As $t$ gets really, really big, the term $e^{-0.2t}$ gets super-duper tiny, almost zero!
So, our growth rate formula $p'(t) = \frac{1120 e^{-0.2t}}{(1+7e^{-0.2t})^2}$ becomes:
$\lim _{t \rightarrow \infty} p^{\prime}(t) = \frac{1120 \times (\text{a number very close to 0})}{(1+7 \times (\text{a number very close to 0}))^2} = \frac{0}{(1+0)^2} = \frac{0}{1} = 0$.
This means that after a very long time, the population growth rate becomes zero. It makes sense because the population eventually reaches its maximum capacity (800) and stops growing. It just stays stable!

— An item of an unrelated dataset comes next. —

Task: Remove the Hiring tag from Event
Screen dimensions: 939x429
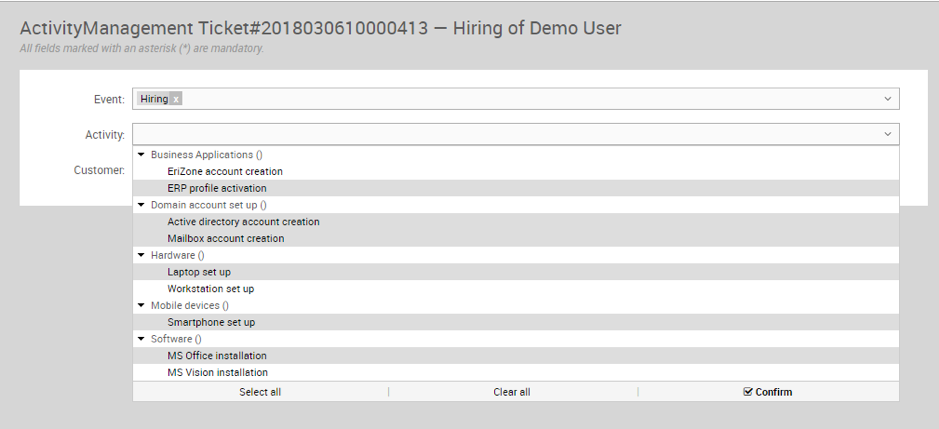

e. If I were to use a graphing utility (like a fancy calculator or computer program) to draw these, here's what I'd see:
* The population graph, $p(t)$, would look like an "S" shape. It would start low (at $t=0$, $p(0) = 800/(1+7) = 100$), then it would curve upwards, getting steeper and steeper, until it reaches its steepest point around $t=9.73$, and then it would start to level off, eventually getting really close to $800$ but never quite going over it.
* The growth rate graph, $p'(t)$, would look like a "bell curve." It would start low, rise up to a peak (its highest point would be at $t \approx 9.73$), and then it would smoothly go back down, getting closer and closer to zero as $t$ gets bigger. It would never go below zero because the population is always growing or staying the same, never shrinking.